EXTRACT
'''

A series of mistakes — why support procedures are important

A support case gone wrong and how it could’ve been avoided if everyone just followed common processes

Once upon a time, while developing an interface that sends information between our system and the customer’s system, a developer made a mistake.

A basic functionality of this API was to update the number of users in various parts of the system, in real-time. So, when a user logs in somewhere — the number for that specific area increases by 1, and when a user logs out — the number decreases by 1. Simple, right? Well, the aforementioned mistake was also very simple — the reported number decreased only if the user logged off after doing an action in the system. So, users who came and went without doing anything — were reported as if they are still in the system long after they were gone…

The customer was understandably upset since most of these numbers appeared on their website and therefore provided wrong information to the users.

And here starts a comedy of errors.

Mistake by customer — bypassing tech support

This customer is big, so they have their own account manager. Having him as the primary contact for many things, they emailed him instead of going through tech support, as they’re supposed to.

Mistake by account manager — basically doing everything wrong

The account manager replied immediately that our product team, who was added to the email thread, is on holidays. He suggested that the customer should wait a few days. This is wrong on many levels. First, he didn’t properly understand the severity of the issue; Second, he removed responsibility from himself by pushing it to the product team; And third, he did not suggest escalation to the support team.

And he did all that by sending a 1 line email. Impressive!

Mistake by product manager — becoming the middleman

A member of the product team, although being on holidays, saw the email and replied that he had just forwarded the issue to the development team and will inform back once he gets results. First and foremost, it’s not his job to deal with production issues. He tried to bypass procedures by going directly to development (who indeed, ultimately will be the ones to fix the issue), but lost context throughout the process and even more importantly — the ability to communicate to all channels. He placed himself in the middle as the only person to have all the information, and due to him not being able to follow up (holidays…) — this brought the process to a halt.

So, how did it get fixed?

The product manager actually sent the issue to the correct people in the development team, but lacking any real context, all they did was identify the problem and create a ticket for the fix. No maintenance was scheduled.

A day passed, and the customer, going impatient, sent another email stressing the severity of the problem. At this moment I, in the role of product team leader, saw the thread and immediately suggested that since the fix might take a bit more time, maybe the customer should consider removing the misleading information from the website. The goal here was incident severity management— if we can’t fix the problem completely in a short amount of time, at least we can lower its impact.

Interestingly, the customer didn’t like that. The next morning they made an angry call with some management members from our side, followed by replying to my suggestion with “this is a production issue and we usually fix problems instead of just removing functionalities from the site”. By that point I already got a stressed call from a member of the management group, asking for assistance in escalating the fix.

I made a short call to completely understand the problem, then went to developers and agreed on a quick fix from their side. I then replied to the customer that my suggestion came directly due to the production nature of this issue, and hinted that we will manage to fix it today even though it wasn’t escalated properly through tech support. It was fixed by end of day to the full satisfaction of the customer.

'''

STATED PROBLEM A
Print the stretch of the support case story from "The account manager" through "line email. Impressive!" word for word.

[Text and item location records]
'''

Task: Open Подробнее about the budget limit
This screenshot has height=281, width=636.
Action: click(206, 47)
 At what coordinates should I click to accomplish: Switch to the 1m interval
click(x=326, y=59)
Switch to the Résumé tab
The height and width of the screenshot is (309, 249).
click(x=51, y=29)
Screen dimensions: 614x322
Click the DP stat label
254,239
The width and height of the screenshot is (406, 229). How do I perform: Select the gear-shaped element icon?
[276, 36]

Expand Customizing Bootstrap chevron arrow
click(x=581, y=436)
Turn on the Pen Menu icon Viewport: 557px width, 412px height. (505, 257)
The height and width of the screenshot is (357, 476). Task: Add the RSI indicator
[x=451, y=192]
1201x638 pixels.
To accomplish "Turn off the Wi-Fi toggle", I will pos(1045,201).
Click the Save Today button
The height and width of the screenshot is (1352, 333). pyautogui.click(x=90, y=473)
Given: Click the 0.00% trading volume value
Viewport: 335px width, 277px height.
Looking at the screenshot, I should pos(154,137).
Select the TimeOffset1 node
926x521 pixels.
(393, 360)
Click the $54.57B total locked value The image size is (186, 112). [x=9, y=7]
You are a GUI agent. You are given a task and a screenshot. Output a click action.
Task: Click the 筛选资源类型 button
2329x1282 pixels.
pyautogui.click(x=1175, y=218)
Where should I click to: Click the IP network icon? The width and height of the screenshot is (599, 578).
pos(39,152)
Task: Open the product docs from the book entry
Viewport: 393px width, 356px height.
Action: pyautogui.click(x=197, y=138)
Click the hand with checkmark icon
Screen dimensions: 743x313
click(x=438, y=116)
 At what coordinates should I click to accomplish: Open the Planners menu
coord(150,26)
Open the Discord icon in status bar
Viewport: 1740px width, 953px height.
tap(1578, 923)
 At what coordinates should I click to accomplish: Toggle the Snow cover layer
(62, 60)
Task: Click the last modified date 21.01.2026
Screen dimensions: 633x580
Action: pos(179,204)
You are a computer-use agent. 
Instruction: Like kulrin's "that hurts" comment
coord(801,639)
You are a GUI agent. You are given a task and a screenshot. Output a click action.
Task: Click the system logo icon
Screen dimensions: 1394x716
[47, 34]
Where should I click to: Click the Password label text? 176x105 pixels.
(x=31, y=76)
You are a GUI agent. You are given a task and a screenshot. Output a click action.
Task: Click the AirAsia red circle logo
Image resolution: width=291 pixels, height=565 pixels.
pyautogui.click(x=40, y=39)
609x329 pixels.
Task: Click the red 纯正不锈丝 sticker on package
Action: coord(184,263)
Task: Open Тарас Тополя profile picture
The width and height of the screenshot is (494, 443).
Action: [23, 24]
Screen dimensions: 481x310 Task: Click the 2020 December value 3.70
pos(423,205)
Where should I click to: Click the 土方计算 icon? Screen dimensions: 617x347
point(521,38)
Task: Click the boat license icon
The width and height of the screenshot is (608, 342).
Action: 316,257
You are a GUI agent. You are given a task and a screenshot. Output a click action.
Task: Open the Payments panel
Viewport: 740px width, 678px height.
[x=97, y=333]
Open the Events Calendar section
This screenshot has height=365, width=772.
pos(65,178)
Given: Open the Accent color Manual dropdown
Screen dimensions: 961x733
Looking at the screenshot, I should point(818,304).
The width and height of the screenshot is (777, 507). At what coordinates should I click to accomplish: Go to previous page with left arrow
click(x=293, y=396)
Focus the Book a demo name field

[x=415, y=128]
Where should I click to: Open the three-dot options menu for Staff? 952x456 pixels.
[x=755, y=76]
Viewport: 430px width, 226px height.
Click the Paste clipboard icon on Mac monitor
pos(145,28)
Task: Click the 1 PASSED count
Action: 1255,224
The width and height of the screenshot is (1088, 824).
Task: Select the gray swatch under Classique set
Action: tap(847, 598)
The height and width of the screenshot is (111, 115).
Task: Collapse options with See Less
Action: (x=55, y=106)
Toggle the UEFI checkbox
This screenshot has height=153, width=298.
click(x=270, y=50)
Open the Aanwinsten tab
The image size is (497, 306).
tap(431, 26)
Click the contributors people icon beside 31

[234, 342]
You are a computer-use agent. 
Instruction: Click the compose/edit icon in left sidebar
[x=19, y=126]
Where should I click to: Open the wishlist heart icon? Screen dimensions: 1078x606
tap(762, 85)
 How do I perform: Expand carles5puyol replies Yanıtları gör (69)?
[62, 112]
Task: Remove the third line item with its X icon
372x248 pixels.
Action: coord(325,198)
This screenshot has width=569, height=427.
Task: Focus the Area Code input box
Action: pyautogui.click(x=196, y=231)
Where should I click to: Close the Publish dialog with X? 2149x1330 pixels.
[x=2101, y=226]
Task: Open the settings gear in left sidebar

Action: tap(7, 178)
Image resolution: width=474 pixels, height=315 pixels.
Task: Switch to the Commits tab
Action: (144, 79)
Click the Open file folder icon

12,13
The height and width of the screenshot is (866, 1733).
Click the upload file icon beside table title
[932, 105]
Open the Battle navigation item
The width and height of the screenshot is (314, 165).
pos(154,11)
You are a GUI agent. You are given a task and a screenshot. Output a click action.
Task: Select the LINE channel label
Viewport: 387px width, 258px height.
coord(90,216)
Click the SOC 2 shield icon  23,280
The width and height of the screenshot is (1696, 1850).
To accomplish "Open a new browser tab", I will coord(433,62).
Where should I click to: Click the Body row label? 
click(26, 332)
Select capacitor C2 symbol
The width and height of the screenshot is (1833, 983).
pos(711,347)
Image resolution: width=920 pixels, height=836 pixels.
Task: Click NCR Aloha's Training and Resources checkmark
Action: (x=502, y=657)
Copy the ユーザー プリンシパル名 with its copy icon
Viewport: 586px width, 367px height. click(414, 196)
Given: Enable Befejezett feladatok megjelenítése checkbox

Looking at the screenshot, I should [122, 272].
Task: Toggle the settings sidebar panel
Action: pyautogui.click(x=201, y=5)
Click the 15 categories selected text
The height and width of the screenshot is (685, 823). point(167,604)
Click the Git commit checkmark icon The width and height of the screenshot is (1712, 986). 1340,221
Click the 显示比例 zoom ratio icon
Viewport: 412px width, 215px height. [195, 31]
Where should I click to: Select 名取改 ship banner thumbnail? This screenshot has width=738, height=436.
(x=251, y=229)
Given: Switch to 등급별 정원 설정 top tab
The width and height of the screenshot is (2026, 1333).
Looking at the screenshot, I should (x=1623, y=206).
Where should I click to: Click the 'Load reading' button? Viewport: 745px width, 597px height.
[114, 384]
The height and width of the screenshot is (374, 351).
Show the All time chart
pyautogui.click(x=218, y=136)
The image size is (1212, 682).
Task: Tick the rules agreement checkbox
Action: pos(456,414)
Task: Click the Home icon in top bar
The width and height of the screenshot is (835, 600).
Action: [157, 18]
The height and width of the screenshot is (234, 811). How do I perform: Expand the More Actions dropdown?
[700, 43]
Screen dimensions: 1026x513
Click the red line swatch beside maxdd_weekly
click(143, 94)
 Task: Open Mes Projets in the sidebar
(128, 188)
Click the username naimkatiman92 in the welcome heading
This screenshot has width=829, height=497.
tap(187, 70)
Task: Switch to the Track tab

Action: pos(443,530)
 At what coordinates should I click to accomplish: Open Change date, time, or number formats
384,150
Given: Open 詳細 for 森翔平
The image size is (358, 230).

'''

STATED PROBLEM B
Please reproduce the stretch of the records from the line containing "Where should I click to: Select" through the end of the records, substituting "Launch" for every "Open" and leaving everything else unchanged. Return only those lines.

CORRECT ANSWER A
The account manager replied immediately that our product team, who was added to the email thread, is on holidays. He suggested that the customer should wait a few days. This is wrong on many levels. First, he didn’t properly understand the severity of the issue; Second, he removed responsibility from himself by pushing it to the product team; And third, he did not suggest escalation to the support team.

And he did all that by sending a 1 line email. Impressive!

CORRECT ANSWER B
Where should I click to: Select 名取改 ship banner thumbnail? This screenshot has width=738, height=436.
(x=251, y=229)
Given: Switch to 등급별 정원 설정 top tab
The width and height of the screenshot is (2026, 1333).
Looking at the screenshot, I should (x=1623, y=206).
Where should I click to: Click the 'Load reading' button? Viewport: 745px width, 597px height.
[114, 384]
The height and width of the screenshot is (374, 351).
Show the All time chart
pyautogui.click(x=218, y=136)
The image size is (1212, 682).
Task: Tick the rules agreement checkbox
Action: pos(456,414)
Task: Click the Home icon in top bar
The width and height of the screenshot is (835, 600).
Action: [157, 18]
The height and width of the screenshot is (234, 811). How do I perform: Expand the More Actions dropdown?
[700, 43]
Screen dimensions: 1026x513
Click the red line swatch beside maxdd_weekly
click(143, 94)
 Task: Launch Mes Projets in the sidebar
(128, 188)
Click the username naimkatiman92 in the welcome heading
This screenshot has width=829, height=497.
tap(187, 70)
Task: Switch to the Track tab

Action: pos(443,530)
 At what coordinates should I click to accomplish: Launch Change date, time, or number formats
384,150
Given: Launch 詳細 for 森翔平
The image size is (358, 230).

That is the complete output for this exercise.